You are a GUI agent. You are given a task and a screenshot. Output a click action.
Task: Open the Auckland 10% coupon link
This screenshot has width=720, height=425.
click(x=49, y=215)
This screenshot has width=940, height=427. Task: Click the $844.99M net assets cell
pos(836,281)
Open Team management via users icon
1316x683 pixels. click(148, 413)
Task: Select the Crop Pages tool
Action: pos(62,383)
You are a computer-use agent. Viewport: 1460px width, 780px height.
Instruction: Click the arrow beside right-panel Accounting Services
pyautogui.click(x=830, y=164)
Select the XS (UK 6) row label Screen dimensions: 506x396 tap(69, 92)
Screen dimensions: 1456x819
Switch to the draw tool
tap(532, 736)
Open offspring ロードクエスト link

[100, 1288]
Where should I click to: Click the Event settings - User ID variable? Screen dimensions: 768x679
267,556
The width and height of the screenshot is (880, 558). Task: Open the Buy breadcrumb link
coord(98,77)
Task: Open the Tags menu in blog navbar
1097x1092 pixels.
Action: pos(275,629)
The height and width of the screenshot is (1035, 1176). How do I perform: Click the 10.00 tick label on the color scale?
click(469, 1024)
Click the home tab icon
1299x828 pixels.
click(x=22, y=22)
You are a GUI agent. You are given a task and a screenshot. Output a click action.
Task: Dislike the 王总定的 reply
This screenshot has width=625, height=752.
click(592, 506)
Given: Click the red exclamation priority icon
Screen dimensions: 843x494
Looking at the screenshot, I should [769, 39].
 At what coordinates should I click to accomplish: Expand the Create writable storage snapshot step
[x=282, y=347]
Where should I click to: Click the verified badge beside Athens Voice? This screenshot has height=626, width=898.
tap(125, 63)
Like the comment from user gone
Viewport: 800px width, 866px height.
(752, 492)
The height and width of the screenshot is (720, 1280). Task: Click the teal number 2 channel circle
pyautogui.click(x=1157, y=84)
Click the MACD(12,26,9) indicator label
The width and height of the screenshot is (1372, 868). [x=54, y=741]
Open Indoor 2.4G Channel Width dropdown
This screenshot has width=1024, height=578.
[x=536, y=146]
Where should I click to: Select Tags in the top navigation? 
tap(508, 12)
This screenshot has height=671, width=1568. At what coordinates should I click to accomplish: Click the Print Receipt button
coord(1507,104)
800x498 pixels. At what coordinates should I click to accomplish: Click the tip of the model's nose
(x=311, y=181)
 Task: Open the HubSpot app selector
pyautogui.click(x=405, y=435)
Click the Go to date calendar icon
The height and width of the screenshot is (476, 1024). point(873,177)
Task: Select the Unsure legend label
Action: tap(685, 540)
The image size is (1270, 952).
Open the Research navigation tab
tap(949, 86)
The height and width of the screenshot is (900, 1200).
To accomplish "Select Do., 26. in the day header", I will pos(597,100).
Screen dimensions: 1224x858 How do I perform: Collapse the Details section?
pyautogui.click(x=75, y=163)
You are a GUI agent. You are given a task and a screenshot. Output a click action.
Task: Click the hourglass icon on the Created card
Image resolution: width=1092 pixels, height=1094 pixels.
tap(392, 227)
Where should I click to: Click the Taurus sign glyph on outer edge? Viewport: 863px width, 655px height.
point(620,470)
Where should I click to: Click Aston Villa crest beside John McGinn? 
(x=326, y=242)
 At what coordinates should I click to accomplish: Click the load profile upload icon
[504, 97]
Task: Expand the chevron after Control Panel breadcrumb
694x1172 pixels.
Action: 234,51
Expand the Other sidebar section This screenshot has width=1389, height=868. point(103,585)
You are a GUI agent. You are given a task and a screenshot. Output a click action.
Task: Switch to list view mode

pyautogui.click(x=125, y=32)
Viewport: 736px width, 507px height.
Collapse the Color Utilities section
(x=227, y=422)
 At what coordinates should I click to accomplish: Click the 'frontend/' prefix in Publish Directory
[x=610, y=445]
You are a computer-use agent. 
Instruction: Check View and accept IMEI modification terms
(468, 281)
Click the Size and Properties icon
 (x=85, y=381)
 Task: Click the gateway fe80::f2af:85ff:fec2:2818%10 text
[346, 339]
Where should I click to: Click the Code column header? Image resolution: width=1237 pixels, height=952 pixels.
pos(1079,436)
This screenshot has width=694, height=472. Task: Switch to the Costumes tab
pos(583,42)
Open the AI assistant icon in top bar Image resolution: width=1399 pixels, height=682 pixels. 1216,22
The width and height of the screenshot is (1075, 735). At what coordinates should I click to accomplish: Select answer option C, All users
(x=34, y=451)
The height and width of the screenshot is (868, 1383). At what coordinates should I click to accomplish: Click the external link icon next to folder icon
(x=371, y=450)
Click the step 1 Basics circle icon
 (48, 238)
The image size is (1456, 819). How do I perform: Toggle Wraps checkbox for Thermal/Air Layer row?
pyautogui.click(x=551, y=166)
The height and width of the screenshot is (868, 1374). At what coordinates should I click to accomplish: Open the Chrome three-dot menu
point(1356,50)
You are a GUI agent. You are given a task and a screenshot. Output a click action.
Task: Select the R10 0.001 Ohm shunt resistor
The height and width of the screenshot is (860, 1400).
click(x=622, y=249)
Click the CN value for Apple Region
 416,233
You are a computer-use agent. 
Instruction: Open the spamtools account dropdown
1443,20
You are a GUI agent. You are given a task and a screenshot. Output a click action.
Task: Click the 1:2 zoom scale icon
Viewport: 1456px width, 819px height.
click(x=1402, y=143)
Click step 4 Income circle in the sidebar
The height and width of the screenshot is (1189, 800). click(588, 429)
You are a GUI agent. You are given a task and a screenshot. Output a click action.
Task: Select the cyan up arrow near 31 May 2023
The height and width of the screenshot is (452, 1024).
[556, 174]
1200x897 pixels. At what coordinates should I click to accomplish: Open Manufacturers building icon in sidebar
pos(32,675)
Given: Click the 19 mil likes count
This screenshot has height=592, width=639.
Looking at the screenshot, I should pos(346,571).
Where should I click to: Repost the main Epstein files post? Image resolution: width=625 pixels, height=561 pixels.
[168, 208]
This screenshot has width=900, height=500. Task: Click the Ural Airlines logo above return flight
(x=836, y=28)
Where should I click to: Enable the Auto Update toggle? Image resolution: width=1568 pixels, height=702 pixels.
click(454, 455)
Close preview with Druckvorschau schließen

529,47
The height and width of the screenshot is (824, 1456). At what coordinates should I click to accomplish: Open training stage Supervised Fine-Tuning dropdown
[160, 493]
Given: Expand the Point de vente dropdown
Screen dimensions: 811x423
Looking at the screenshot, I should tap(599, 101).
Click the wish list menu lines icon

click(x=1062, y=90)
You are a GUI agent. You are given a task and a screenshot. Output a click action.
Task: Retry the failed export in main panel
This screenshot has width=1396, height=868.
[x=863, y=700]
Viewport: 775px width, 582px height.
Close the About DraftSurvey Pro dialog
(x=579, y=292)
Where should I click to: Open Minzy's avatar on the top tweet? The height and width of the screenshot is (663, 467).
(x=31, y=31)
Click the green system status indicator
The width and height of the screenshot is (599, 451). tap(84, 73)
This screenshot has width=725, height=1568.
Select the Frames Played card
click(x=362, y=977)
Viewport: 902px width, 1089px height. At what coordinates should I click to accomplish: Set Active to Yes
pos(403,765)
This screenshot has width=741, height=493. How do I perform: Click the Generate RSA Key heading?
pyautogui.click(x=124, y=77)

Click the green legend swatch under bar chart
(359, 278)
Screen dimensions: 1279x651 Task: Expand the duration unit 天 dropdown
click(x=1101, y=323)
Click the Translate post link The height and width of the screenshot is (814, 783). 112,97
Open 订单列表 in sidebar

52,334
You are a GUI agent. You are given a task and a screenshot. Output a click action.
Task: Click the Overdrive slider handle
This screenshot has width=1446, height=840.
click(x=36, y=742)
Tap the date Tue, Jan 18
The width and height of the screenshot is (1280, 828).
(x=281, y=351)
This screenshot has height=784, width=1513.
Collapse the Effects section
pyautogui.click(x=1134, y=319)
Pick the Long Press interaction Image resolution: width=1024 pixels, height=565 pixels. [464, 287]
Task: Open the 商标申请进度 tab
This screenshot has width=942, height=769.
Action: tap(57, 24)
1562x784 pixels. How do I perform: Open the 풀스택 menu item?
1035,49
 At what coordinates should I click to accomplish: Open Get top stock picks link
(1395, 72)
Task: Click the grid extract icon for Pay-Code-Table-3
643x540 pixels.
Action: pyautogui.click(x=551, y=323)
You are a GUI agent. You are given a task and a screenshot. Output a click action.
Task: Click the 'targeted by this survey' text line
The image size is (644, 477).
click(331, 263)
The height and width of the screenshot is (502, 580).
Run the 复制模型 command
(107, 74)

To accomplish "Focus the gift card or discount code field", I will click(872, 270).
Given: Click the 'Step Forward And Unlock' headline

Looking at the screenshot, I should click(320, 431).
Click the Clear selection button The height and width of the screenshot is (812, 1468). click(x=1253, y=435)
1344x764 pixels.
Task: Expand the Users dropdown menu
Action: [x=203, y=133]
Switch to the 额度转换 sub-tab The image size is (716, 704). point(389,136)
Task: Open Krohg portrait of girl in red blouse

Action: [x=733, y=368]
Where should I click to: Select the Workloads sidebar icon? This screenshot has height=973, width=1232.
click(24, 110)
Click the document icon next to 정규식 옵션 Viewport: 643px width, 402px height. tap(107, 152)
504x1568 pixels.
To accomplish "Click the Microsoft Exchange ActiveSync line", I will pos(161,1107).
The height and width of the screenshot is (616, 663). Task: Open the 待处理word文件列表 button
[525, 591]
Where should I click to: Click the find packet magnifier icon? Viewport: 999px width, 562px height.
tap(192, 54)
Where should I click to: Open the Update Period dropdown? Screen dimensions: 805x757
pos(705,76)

··········

What is expected.
Recast the records starting at the line containing "Switch to the 额度转换" and ending at the line containing "Click the document" as a two-column CSV with the headers instruction and action, one row per record. Put each value in a single quoted field, with line breaks replaced by spaces.

Exercise solution.
instruction,action
"Switch to the 额度转换 sub-tab The image size is (716, 704).","point(389,136)"
"Task: Open Krohg portrait of girl in red blouse","Action: [x=733, y=368]"
"Where should I click to: Select the Workloads sidebar icon? This screenshot has height=973, width=1232.","click(24, 110)"
"Click the document icon next to 정규식 옵션 Viewport: 643px width, 402px height.","tap(107, 152)"